→ **Given entries**:
◆ ◆ ◆ ◆
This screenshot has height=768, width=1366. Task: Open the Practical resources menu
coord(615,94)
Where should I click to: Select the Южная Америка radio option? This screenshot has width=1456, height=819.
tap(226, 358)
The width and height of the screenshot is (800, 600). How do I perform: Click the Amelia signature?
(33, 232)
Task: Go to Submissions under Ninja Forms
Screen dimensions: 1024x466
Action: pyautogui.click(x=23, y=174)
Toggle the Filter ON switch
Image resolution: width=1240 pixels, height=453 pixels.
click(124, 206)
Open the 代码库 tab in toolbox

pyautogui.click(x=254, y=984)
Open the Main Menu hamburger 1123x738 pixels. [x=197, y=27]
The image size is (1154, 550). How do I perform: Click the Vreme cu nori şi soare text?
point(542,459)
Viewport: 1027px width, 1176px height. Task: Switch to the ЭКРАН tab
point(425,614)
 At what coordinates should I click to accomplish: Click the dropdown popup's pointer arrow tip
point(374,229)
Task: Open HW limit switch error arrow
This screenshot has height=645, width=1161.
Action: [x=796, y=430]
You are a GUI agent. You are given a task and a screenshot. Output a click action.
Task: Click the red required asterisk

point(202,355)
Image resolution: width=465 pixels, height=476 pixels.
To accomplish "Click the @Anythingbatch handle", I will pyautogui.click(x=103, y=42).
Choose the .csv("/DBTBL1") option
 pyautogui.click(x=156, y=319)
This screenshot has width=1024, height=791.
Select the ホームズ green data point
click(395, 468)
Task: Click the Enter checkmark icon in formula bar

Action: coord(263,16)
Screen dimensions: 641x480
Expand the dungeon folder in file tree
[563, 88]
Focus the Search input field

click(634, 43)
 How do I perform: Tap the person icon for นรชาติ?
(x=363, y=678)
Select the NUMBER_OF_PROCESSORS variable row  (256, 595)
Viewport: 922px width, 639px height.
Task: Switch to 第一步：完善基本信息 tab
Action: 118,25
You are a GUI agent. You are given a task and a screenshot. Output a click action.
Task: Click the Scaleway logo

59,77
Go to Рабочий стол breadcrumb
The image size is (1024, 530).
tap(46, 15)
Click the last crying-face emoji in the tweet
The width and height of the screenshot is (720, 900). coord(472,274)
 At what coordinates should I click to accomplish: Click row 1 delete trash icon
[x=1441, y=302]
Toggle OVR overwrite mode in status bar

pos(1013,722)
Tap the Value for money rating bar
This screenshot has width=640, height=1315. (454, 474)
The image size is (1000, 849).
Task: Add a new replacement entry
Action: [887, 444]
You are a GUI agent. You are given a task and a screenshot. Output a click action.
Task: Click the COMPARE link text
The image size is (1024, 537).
◆ ◆ ◆ ◆
→ **What is being asked**:
After reading the data above, return it verbatim in full.

→ **Your solution**:
This screenshot has height=768, width=1366. Task: Open the Practical resources menu
coord(615,94)
Where should I click to: Select the Южная Америка radio option? This screenshot has width=1456, height=819.
tap(226, 358)
The width and height of the screenshot is (800, 600). How do I perform: Click the Amelia signature?
(33, 232)
Task: Go to Submissions under Ninja Forms
Screen dimensions: 1024x466
Action: pyautogui.click(x=23, y=174)
Toggle the Filter ON switch
Image resolution: width=1240 pixels, height=453 pixels.
click(124, 206)
Open the 代码库 tab in toolbox

pyautogui.click(x=254, y=984)
Open the Main Menu hamburger 1123x738 pixels. [x=197, y=27]
The image size is (1154, 550). How do I perform: Click the Vreme cu nori şi soare text?
point(542,459)
Viewport: 1027px width, 1176px height. Task: Switch to the ЭКРАН tab
point(425,614)
 At what coordinates should I click to accomplish: Click the dropdown popup's pointer arrow tip
point(374,229)
Task: Open HW limit switch error arrow
This screenshot has height=645, width=1161.
Action: [x=796, y=430]
You are a GUI agent. You are given a task and a screenshot. Output a click action.
Task: Click the red required asterisk

point(202,355)
Image resolution: width=465 pixels, height=476 pixels.
To accomplish "Click the @Anythingbatch handle", I will pyautogui.click(x=103, y=42).
Choose the .csv("/DBTBL1") option
 pyautogui.click(x=156, y=319)
This screenshot has width=1024, height=791.
Select the ホームズ green data point
click(395, 468)
Task: Click the Enter checkmark icon in formula bar

Action: coord(263,16)
Screen dimensions: 641x480
Expand the dungeon folder in file tree
[563, 88]
Focus the Search input field

click(634, 43)
 How do I perform: Tap the person icon for นรชาติ?
(x=363, y=678)
Select the NUMBER_OF_PROCESSORS variable row  (256, 595)
Viewport: 922px width, 639px height.
Task: Switch to 第一步：完善基本信息 tab
Action: 118,25
You are a GUI agent. You are given a task and a screenshot. Output a click action.
Task: Click the Scaleway logo

59,77
Go to Рабочий стол breadcrumb
The image size is (1024, 530).
tap(46, 15)
Click the last crying-face emoji in the tweet
The width and height of the screenshot is (720, 900). coord(472,274)
 At what coordinates should I click to accomplish: Click row 1 delete trash icon
[x=1441, y=302]
Toggle OVR overwrite mode in status bar

pos(1013,722)
Tap the Value for money rating bar
This screenshot has width=640, height=1315. (454, 474)
The image size is (1000, 849).
Task: Add a new replacement entry
Action: [887, 444]
You are a GUI agent. You are given a task and a screenshot. Output a click action.
Task: Click the COMPARE link text
The image size is (1024, 537).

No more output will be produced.